- **LISTED ENTRIES**:
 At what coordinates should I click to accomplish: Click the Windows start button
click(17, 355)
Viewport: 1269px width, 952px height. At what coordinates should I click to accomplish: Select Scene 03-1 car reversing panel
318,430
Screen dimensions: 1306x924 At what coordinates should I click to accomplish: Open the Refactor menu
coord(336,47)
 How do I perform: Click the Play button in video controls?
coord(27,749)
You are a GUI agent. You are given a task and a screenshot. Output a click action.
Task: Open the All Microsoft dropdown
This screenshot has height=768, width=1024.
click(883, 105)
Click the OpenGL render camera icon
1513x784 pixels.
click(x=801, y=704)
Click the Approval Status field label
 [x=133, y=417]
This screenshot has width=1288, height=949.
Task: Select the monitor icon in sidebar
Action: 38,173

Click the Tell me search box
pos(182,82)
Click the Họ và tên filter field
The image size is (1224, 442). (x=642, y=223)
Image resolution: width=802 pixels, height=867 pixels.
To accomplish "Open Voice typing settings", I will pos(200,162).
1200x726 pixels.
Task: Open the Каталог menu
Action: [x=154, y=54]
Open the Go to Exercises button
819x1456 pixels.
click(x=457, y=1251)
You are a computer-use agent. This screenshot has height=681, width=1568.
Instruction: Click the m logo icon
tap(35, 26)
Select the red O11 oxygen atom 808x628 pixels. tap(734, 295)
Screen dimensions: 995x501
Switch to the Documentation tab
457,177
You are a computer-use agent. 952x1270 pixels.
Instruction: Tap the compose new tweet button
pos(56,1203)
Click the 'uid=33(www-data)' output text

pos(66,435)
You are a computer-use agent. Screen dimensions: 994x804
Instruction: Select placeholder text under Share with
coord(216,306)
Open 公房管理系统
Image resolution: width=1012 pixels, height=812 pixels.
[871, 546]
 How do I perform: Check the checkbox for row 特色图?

- **WHAT NEEDS TO BE DONE**: Starting from the records above, filter out all lines except those containing the word "agent".

- **SOLUTION TO THIS EXERCISE**:
You are a GUI agent. You are given a task and a screenshot. Output a click action.
You are a computer-use agent. This screenshot has height=681, width=1568.
You are a computer-use agent. 952x1270 pixels.
You are a computer-use agent. Screen dimensions: 994x804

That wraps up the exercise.